__Given problem__.
From the interview below, reproduce the stretch from "Kreuvf: So your" through "on implementing most?", swapping "boring" for "tedious".

__Given passage__.
I really think it is better to have all the source code and everything else available from day one. This is the way Pumpkin did it, and I firmly think that is the way to go. I don’t like the idea of working ‚behind closed doors‘, for an open sourced project.

Kreuvf: What do you think is a major disadvantage of working behind closed doors? And what do you think is the major advantage – as they surely did not choose to work behind closed doors just for fun?
Buginator: If you want to be secretive, then well, you get your wish. Nobody outside the group will know what you are doing, and nobody will (can) look at the source code, so you can’t expect help that way. That is a HUGE disadvantage. With this project, everything is open, and you can look at everything from day one. The only advantage I can think of, at this time, is that you don’t want others to know what you are doing. You can think of it like Duke-nuke’em Forever. That game will come out one of these days, but so far, it is vaporware. That is also why I was in a bind, since I could have also joined the other group, and seen the source code, but then, if one of my patches just happens to be like something they have already in the codebase, I would be accused of ’stealing‘. That is something I wanted to avoid, and that is one of the main reasons why I didn’t join up with the other group.

Kreuvf: We will stay tuned to that project nonetheless. Another topic: Now that you have commit-access you will – for sure – commit stuff. What are the main areas of the source code you are planning to work on?
Buginator: I don’t think there will be one area of the codebase that I will not touch at some point. :)

Kreuvf: So your name is an indicator for what you will be doing mainly?
Buginator: Not really. While I did lots of bug patches before, that was just because I wanted to play the game, and it was buggy and missing some of the features I want in a RTS. I don’t plan on only fixing bugs – that is REALLY boring.

Kreuvf: So, what is the feature you are keen on implementing most?
Buginator: At this time? Hmm. There is no one specific feature, I just go by what I don’t like, and how can I improve it. A very small example of this is the little tabs you see in the debug menu structure/unit button. I thought it was silly to limit to only 70 (or was it 80?) items in the list, so I basically made it so I don’t have to deal with those limitations.

__Extracted data__.

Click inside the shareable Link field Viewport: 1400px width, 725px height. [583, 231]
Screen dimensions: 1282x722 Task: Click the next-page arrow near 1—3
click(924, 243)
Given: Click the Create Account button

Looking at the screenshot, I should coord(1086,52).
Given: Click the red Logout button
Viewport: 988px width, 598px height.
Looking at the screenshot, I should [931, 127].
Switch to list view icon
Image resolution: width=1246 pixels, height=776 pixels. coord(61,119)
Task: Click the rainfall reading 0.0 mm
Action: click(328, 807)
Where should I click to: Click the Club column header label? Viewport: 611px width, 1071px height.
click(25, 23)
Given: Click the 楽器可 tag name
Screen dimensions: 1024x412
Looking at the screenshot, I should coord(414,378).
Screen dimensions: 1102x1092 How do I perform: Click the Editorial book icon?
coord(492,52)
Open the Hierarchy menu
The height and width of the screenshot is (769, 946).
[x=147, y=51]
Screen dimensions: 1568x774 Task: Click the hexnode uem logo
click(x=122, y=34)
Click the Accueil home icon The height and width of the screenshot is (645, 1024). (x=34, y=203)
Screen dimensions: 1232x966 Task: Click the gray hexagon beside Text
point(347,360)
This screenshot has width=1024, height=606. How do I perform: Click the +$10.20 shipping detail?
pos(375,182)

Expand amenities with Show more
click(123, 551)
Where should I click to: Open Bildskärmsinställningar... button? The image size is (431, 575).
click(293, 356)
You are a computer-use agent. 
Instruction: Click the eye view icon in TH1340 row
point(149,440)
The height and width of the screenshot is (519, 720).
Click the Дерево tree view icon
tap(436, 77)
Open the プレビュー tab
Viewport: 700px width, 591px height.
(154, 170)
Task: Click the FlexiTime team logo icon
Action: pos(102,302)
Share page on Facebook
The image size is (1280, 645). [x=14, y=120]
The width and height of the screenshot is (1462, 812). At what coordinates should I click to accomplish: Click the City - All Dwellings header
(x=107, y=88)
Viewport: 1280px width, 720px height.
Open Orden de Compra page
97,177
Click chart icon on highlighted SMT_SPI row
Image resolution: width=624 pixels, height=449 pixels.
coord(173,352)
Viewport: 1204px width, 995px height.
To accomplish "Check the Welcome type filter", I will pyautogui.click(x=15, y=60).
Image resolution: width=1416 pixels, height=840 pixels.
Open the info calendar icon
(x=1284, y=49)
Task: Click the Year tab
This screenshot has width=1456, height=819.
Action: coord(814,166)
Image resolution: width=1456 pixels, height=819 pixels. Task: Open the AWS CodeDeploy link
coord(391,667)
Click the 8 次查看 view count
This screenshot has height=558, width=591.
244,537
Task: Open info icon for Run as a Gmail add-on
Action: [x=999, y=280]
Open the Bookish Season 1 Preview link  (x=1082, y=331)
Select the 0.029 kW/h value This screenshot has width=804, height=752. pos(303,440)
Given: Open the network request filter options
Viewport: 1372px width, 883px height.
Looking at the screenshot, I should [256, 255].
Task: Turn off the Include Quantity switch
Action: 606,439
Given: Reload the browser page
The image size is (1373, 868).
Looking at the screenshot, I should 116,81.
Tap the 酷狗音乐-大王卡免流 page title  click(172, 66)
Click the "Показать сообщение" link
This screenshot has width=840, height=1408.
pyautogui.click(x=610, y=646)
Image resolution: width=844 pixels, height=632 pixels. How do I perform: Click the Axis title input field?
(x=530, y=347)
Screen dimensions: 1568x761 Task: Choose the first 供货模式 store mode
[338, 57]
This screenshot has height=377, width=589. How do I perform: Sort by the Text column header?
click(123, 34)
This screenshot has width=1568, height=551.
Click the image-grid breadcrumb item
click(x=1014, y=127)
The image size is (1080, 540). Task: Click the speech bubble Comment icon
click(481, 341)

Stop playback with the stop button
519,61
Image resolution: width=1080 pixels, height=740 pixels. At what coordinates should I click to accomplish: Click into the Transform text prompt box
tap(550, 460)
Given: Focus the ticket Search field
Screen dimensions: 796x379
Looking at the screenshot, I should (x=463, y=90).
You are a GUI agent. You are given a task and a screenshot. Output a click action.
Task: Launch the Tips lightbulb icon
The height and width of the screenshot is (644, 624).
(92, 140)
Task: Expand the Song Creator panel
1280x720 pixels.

__Task output__.
Kreuvf: So your name is an indicator for what you will be doing mainly?
Buginator: Not really. While I did lots of bug patches before, that was just because I wanted to play the game, and it was buggy and missing some of the features I want in a RTS. I don’t plan on only fixing bugs – that is REALLY tedious.

Kreuvf: So, what is the feature you are keen on implementing most?